> _Work to complete_:
Render the records below as a JSON list of strings, one string per line with blank lines omitted, starting at the first line of the records and ending at the line that contains "Looking at the screenshot, I should pos(708,29).", both included.

> _Data shown_:
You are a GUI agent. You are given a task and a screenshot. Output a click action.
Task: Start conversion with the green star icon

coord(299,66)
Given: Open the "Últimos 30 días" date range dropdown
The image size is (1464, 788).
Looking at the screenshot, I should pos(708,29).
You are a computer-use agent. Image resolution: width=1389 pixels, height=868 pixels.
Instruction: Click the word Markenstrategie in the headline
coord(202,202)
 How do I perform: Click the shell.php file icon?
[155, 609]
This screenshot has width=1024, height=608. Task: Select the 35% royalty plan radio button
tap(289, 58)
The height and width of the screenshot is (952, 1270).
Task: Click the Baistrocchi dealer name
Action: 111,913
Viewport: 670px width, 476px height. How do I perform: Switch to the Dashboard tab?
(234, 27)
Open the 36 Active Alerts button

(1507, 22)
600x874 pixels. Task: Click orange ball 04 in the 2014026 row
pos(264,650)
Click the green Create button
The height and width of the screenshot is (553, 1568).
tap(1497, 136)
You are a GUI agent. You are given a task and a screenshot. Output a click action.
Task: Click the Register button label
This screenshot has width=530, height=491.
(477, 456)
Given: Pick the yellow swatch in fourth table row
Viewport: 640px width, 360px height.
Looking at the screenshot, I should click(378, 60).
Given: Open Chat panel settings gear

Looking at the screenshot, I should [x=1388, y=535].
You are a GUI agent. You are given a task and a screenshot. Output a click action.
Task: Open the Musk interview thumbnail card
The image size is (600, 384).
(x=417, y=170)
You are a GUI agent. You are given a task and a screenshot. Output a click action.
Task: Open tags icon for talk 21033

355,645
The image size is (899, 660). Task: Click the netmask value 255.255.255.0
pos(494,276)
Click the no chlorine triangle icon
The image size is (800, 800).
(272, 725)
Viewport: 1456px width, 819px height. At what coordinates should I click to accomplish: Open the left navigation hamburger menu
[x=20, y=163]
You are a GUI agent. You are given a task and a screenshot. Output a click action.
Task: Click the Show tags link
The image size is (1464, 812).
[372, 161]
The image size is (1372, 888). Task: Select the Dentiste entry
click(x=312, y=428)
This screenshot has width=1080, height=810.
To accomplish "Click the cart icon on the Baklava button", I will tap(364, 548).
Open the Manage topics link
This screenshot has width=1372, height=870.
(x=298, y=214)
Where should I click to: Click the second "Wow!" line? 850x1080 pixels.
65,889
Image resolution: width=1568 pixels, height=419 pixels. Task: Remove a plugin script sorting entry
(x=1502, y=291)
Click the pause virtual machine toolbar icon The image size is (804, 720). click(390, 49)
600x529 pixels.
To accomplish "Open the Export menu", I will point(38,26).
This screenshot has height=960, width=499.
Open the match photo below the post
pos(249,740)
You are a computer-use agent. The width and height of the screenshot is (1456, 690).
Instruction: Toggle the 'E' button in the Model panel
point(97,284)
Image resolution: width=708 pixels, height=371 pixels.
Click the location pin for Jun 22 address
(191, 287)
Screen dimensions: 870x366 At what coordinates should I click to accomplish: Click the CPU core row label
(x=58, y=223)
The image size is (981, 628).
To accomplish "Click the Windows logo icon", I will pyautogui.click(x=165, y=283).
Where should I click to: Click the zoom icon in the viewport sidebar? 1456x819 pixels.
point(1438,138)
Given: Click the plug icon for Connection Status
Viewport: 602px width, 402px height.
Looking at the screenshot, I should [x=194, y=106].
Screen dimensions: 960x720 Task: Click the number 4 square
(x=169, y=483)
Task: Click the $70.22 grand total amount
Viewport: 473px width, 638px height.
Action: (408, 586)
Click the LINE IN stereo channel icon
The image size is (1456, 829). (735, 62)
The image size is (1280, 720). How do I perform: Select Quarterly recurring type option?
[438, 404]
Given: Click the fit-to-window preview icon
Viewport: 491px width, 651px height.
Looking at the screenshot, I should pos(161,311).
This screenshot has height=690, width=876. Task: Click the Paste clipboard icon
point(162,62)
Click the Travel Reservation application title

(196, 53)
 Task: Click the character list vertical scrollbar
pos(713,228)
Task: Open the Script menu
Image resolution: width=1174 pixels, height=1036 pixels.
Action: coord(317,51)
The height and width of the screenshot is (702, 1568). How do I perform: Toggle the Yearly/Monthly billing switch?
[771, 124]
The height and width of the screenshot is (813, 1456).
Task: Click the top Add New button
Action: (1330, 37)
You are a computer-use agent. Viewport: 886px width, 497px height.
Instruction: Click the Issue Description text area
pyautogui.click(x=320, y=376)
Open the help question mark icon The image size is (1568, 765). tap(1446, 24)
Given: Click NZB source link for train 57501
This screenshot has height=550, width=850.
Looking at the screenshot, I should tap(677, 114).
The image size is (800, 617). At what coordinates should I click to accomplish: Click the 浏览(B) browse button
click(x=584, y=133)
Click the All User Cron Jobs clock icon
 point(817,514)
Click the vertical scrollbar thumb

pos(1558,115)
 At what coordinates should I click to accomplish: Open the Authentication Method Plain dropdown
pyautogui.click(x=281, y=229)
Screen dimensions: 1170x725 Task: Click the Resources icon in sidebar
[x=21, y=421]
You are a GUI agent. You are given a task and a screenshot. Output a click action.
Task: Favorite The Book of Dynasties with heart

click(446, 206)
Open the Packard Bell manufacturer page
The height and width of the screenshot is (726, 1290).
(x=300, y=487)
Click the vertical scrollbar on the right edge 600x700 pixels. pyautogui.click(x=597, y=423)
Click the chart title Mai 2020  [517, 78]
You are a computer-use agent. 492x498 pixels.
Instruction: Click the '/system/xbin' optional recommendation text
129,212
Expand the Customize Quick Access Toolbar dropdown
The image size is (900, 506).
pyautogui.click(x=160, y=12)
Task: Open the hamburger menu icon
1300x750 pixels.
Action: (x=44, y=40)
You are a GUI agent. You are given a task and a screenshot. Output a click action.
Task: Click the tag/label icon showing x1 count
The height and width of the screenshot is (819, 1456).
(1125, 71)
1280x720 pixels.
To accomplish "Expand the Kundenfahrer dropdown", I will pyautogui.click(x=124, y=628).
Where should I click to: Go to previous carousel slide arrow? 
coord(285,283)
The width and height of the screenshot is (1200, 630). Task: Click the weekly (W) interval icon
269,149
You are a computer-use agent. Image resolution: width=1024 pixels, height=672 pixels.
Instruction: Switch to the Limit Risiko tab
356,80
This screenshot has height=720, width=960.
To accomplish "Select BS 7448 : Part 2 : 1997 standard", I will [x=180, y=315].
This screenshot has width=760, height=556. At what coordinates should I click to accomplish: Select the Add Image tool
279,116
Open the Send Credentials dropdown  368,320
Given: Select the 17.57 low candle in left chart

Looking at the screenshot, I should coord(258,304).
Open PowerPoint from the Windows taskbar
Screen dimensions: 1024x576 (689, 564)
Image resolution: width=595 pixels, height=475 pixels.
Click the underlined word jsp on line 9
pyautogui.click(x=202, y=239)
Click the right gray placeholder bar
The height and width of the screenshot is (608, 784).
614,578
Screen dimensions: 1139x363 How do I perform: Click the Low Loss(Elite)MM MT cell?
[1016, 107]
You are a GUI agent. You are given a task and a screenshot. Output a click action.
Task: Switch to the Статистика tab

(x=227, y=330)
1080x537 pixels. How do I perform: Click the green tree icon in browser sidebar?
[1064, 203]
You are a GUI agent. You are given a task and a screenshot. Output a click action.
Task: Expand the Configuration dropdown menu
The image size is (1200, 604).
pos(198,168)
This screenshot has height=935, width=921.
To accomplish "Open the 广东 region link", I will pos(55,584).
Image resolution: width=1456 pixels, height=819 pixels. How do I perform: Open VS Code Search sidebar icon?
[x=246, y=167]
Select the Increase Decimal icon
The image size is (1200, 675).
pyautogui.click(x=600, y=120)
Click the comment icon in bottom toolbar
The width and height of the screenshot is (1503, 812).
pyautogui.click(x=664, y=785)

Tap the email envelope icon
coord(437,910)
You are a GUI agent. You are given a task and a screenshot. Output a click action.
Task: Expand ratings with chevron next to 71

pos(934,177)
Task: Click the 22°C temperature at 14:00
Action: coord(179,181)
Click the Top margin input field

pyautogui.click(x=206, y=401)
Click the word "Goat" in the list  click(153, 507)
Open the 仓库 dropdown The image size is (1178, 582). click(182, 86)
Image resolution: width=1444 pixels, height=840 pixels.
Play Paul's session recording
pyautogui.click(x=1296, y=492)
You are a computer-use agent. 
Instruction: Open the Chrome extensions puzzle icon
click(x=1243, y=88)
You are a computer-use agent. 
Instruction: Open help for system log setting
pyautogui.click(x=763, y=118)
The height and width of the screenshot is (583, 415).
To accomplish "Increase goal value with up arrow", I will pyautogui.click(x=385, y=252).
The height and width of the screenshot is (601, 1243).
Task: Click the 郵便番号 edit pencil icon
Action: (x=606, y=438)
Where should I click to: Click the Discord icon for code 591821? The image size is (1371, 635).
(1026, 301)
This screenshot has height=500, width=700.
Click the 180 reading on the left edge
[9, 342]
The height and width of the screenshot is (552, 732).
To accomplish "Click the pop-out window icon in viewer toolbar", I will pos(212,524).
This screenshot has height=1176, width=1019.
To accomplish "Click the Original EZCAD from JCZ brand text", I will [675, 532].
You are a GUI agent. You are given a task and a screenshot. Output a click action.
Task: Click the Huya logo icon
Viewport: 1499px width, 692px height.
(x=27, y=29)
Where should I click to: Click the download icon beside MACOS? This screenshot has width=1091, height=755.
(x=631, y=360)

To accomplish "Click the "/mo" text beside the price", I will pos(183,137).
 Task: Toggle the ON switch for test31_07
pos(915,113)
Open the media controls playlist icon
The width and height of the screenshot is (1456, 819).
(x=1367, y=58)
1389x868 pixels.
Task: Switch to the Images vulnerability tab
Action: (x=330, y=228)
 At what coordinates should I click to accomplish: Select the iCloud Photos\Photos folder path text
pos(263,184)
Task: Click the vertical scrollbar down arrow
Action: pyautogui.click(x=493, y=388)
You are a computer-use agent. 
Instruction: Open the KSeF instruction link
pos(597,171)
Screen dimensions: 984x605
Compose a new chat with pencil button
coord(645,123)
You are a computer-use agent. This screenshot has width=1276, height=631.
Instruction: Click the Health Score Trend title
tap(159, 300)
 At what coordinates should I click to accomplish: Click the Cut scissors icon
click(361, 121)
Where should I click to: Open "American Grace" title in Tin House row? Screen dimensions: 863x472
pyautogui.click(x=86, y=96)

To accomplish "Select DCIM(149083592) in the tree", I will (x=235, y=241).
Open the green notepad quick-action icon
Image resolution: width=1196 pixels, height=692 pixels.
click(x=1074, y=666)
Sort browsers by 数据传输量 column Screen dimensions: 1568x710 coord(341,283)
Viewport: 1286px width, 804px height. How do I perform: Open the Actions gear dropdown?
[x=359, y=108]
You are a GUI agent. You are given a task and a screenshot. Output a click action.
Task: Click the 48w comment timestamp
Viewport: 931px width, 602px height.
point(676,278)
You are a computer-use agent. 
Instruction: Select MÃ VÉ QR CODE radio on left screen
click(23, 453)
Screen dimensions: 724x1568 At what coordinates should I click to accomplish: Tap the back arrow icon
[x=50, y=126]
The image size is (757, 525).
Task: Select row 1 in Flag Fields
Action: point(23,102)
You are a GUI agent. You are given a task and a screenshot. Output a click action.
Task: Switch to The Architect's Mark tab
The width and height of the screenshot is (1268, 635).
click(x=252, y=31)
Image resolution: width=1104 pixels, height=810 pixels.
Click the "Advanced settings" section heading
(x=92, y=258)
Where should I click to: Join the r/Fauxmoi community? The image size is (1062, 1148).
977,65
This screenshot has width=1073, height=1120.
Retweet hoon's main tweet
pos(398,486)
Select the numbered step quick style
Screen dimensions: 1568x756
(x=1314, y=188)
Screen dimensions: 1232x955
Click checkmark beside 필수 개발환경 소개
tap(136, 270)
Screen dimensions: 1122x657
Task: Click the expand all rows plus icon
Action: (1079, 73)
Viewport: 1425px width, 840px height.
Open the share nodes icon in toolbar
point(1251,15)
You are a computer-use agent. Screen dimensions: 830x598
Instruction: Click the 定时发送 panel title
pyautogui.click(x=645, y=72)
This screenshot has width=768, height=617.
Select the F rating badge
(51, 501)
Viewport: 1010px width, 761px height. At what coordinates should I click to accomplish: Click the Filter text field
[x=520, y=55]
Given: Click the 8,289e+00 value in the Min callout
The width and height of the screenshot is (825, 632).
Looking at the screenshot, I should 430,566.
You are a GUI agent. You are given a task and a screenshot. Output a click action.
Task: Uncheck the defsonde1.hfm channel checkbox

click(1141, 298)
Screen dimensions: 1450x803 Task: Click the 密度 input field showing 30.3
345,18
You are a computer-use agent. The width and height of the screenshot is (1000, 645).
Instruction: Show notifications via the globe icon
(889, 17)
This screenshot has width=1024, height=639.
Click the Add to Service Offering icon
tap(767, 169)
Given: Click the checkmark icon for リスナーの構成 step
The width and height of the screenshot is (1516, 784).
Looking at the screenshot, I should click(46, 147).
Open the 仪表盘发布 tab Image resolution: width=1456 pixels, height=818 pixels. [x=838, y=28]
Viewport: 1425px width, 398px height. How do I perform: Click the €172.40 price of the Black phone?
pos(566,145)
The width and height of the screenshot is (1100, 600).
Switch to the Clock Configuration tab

> _Correct response_:
[
  "You are a GUI agent. You are given a task and a screenshot. Output a click action.",
  "Task: Start conversion with the green star icon",
  "coord(299,66)",
  "Given: Open the \"Últimos 30 días\" date range dropdown",
  "The image size is (1464, 788).",
  "Looking at the screenshot, I should pos(708,29)."
]